US asks Turkey to send more troops to Afghanistan

December 03, 2009, Thursday/ 16:48:00
Ankara and Washington have been holding discussions on a US demand that its NATO ally Turkey send more troops to war-torn Afghanistan, the top US diplomat in Turkey disclosed on Wednesday, while stating that the US has asked for a “specific number” of troops although he declined to name that number.

US Ambassador to Turkey James Jeffrey spoke with a small group of journalists at a round-table meeting in Ankara only hours after US President Barack Obama unveiled his new strategy on Afghanistan in a long-awaited speech delivered at the US Military Academy at West Point. During the meeting, Jeffrey clearly indicated that US expects Turkey to be “more flexible” on the definition of tasks to be carried out by their mission in Afghanistan.

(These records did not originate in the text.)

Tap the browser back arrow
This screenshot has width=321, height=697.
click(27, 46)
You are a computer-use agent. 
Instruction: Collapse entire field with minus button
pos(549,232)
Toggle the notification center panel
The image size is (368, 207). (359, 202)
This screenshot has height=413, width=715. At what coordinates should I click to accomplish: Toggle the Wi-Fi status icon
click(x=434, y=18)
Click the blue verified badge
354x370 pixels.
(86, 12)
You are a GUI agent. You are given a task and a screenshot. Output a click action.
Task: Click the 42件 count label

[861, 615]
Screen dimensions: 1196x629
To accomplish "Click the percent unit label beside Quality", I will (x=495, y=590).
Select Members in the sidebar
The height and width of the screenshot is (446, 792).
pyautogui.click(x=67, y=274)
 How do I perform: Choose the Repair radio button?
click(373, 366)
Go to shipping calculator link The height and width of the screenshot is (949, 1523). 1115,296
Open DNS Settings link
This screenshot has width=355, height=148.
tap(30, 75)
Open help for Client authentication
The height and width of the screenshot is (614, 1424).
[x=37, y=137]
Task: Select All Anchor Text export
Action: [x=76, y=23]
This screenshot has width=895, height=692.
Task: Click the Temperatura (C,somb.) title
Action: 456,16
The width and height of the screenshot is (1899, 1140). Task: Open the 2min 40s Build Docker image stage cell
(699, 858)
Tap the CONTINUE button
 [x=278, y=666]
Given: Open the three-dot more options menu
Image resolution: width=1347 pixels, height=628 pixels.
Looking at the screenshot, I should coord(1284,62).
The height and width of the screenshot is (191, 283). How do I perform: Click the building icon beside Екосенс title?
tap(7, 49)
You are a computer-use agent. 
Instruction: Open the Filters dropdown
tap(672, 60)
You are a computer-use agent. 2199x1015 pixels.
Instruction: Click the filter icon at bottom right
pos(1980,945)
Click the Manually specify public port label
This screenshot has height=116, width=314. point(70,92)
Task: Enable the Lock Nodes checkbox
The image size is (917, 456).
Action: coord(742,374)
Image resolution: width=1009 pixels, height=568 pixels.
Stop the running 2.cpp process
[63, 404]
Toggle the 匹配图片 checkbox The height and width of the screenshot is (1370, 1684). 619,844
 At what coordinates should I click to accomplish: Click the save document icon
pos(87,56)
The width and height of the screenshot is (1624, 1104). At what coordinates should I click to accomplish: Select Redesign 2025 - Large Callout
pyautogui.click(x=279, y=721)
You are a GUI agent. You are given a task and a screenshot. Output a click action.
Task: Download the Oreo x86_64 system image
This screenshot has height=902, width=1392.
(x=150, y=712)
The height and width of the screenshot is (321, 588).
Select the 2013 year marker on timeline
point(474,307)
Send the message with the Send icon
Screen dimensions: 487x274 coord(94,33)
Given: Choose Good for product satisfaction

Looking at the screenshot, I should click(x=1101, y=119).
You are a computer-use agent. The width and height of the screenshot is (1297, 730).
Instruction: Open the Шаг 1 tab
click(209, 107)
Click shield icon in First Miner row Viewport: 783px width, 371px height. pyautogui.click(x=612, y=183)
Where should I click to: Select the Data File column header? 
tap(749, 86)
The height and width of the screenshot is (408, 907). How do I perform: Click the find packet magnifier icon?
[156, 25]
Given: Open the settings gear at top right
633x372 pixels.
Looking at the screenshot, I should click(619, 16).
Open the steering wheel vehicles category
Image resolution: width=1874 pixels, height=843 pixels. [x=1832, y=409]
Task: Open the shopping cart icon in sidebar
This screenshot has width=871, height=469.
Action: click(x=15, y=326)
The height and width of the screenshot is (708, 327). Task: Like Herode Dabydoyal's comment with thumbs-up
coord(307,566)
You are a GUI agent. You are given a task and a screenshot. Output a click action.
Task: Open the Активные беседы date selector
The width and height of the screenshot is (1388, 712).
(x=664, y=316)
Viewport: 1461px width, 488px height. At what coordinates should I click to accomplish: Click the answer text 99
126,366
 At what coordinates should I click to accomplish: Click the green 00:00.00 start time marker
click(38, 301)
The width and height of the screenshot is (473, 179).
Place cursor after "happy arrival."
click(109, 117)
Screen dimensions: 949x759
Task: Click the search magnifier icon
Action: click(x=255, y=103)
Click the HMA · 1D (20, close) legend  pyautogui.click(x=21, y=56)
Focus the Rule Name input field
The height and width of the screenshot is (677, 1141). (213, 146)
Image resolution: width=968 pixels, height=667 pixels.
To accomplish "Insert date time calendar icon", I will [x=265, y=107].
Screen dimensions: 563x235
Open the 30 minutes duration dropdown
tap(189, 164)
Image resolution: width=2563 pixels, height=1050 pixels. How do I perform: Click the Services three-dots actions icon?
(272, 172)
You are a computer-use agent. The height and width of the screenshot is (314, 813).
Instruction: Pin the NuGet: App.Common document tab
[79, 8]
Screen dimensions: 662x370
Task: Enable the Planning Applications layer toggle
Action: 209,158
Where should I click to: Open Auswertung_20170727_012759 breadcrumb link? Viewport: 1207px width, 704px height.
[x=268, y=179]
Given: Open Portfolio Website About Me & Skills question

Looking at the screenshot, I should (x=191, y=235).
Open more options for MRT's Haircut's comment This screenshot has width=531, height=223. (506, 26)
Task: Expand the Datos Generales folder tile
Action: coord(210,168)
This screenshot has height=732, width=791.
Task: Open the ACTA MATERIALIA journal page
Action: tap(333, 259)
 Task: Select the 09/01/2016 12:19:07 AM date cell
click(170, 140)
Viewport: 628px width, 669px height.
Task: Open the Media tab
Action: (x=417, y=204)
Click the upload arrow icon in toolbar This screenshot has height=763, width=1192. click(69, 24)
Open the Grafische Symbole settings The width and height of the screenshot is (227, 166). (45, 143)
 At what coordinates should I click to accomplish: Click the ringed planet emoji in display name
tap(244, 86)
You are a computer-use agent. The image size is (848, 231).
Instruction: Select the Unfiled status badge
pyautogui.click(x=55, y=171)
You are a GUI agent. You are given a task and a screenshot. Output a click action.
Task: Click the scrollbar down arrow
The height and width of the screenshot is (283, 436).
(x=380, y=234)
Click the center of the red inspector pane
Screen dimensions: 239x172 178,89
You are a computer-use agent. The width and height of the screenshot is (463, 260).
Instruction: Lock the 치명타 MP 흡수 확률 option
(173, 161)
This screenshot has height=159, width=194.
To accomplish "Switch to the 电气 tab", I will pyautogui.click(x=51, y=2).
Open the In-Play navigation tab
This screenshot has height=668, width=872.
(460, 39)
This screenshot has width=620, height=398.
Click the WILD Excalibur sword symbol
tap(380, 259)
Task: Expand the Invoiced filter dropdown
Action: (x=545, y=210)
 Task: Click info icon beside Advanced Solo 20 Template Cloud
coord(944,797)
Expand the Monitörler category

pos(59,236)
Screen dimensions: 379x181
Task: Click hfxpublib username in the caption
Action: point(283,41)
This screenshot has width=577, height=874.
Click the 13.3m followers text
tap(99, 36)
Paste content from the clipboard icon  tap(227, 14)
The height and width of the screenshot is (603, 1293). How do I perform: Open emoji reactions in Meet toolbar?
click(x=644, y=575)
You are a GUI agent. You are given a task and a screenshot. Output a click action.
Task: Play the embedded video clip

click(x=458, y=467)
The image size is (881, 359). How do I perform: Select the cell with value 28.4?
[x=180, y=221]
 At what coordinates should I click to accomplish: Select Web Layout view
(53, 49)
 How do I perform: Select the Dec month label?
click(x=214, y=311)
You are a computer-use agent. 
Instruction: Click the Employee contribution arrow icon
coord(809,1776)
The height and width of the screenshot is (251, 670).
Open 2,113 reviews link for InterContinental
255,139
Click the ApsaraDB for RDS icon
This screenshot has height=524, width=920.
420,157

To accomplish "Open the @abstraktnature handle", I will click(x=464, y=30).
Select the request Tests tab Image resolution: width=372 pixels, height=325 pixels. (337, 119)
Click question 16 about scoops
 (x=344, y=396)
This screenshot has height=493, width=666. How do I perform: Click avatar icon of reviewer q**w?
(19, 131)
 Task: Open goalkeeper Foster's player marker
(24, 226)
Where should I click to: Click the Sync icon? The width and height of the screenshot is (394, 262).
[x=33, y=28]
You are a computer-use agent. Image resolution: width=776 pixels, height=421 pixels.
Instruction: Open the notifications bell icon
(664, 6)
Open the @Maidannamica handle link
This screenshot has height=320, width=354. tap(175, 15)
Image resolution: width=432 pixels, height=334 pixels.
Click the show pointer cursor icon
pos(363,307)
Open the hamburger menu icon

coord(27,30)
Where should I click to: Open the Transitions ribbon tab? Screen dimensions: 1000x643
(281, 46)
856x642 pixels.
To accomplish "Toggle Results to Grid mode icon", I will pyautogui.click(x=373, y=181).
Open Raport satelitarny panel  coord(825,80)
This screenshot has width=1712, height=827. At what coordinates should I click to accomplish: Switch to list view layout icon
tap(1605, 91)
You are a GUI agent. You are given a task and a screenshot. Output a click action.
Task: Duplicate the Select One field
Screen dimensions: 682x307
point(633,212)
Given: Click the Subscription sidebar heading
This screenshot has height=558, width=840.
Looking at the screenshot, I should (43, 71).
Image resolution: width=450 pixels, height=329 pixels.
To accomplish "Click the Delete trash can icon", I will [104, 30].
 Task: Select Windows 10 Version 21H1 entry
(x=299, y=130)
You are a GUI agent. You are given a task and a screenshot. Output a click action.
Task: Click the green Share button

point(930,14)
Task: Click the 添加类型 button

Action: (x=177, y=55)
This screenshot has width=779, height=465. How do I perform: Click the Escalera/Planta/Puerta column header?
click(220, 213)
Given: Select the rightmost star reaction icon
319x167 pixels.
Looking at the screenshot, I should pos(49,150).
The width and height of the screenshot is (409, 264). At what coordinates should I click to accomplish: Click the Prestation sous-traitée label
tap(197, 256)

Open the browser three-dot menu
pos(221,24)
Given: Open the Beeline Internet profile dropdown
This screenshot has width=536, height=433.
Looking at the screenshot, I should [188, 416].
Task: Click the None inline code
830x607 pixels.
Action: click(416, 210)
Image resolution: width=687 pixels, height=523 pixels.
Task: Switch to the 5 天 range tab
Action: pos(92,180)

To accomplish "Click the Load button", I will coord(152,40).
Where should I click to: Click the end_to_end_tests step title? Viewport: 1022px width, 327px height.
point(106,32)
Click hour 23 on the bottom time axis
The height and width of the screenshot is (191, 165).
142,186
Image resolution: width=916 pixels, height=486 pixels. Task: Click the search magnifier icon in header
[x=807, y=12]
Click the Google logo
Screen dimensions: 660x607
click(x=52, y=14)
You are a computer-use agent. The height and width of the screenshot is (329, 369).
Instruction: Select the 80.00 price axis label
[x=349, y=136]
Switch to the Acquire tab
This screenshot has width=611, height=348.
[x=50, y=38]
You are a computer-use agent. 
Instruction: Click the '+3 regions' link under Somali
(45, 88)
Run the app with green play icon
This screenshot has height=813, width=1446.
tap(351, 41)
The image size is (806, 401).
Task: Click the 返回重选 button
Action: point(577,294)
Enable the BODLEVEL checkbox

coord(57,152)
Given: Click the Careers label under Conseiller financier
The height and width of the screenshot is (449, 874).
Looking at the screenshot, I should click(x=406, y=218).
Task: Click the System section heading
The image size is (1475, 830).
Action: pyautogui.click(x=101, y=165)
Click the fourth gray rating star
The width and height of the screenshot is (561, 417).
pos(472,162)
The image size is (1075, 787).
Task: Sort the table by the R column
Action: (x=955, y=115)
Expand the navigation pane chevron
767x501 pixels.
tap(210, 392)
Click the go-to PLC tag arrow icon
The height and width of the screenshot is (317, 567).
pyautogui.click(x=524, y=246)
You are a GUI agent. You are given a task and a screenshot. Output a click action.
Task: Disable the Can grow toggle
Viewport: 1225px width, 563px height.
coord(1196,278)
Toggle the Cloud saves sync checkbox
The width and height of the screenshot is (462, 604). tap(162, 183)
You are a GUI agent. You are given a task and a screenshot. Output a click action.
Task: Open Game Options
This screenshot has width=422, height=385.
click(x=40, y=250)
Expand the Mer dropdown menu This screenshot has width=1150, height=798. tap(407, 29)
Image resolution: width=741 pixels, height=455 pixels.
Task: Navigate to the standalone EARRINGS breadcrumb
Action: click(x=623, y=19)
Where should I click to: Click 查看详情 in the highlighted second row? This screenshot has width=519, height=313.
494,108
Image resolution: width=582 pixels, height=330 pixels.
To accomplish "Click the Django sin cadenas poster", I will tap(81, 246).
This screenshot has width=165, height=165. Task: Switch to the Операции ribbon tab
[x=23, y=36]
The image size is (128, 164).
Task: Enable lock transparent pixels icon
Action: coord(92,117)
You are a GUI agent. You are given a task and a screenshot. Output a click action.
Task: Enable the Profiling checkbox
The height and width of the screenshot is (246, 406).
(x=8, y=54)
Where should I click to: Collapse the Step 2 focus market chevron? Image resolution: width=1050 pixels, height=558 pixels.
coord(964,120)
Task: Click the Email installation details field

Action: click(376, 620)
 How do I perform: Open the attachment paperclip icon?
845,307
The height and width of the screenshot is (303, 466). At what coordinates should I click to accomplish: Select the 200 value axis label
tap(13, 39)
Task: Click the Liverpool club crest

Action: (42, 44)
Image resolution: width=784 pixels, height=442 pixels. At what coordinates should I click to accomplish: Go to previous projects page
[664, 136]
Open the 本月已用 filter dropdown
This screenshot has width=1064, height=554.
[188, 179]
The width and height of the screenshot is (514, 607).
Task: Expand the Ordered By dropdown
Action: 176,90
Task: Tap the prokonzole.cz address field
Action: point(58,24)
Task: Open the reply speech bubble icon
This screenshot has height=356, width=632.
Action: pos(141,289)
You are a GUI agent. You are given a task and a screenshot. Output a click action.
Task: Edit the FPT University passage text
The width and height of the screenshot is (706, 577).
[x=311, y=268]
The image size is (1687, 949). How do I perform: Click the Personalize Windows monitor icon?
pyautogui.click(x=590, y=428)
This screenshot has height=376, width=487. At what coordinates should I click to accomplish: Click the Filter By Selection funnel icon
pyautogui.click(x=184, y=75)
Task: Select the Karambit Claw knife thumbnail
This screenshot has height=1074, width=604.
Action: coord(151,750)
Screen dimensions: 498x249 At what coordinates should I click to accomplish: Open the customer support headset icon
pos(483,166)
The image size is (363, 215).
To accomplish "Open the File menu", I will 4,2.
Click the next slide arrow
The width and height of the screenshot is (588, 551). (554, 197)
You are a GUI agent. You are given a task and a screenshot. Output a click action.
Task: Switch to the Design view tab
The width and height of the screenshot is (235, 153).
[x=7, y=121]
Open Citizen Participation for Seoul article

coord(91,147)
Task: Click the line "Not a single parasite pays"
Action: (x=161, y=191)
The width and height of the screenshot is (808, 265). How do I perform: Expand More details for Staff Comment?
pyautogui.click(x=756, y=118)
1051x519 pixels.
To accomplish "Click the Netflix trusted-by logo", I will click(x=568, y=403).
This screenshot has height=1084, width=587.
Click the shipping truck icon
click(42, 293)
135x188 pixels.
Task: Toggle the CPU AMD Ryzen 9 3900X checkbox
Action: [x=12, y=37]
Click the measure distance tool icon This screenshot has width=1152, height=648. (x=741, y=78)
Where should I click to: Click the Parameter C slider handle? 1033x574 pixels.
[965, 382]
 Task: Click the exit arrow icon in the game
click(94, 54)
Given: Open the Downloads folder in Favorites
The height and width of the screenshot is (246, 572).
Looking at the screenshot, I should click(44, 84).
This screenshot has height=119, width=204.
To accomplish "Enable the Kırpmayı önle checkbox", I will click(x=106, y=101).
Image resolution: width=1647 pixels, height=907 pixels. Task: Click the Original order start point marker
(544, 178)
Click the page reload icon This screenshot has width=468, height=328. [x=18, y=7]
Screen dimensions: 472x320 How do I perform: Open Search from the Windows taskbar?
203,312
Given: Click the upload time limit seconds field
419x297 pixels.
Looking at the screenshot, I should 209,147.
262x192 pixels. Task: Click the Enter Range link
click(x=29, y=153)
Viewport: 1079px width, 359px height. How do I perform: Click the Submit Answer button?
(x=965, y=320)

In West Point, New York, Obama announced he would deepen the US involvement in Afghanistan, sending 30,000 more troops to fight the Taliban. He also called for additional commitments from US allies and pledged to strengthen ties with Pakistan, where al-Qaeda and Taliban fighters have been based.

Jeffrey, first of all, emphasized his country’s great appreciation of Turkey’s diplomatic efforts vis-à-vis Afghanistan and Pakistan, its contribution to these two countries on economic and political fronts and its contribution to Afghanistan through its hundreds of non-combat troops as part of the NATO-led International Security Assistance Force (ISAF).

“But again, we’ll be asking for the Turks and for all of our allies to do even more,” Jeffrey said.

“What we’re asking of all of our allies is to provide additional troops and to take on additional roles, particularly in protecting the population. We think that’s an extremely important mission and that’s at the core of our request. So we are looking at specific numbers, but we’re not releasing the numbers because the numbers are a question for discussion,” he replied when asked to elaborate on what he meant by “do even more.” He confirmed that US officials have already shared this “specific number” with Turkish officials at “very high levels” during talks, both in Ankara and Washington, admitting that the issue would likely be on the agenda of a White House meeting between Obama and Prime Minister Recep Tayyip Erdoğan on Dec. 7.

“First of all, every soldier in Afghanistan is a combat soldier in the sense that everybody has to carry a weapon and is subject to attack by the Taliban. The specific missions to be carried out are something that is determined within NATO,” Jeffrey said when asked whether US has been asking Turkey for combat-troops.

When reminded of Ankara’s unwillingness to send combat troops, Jeffrey noted that every NATO member has been implementing its own “caveats,” imposed by contributor nations that restrict where their troops can be deployed or their range of tasks. He said he was not aware of the details of what specific missions are needed in Afghanistan, adding: “What I do know is generally we want fewer caveats from everybody, we want more flexibility in carrying out the mission. But the main mission is protecting the Afghani people, which is a mission that the Turkish troops are doing. We want to enhance that.”

Jeffrey’s remarks came a day before today’s meeting in Brussels where Turkey’s Foreign Minister Ahmet Davutoğlu will join his colleagues from NATO in order to discuss the US’s expectation that its fellow NATO member-states supplement the buildup in Afghanistan with up to 10,000 of their own troops and military trainers.

In early November, Turkey, which was already supporting the ISAF with around 800 non-combat troops, took over the leadership of the Kabul Regional Command from France for a year. The number of non-combat Turkish troops at the Kabul Regional Command has gradually been increased to 1,800 due to the assumption of the rotating leadership. So far, Turkey has consistently voiced its determination to refrain from sending any combat troops to Afghanistan, but it is yet not clear whether it will respond positively to the latest US demands.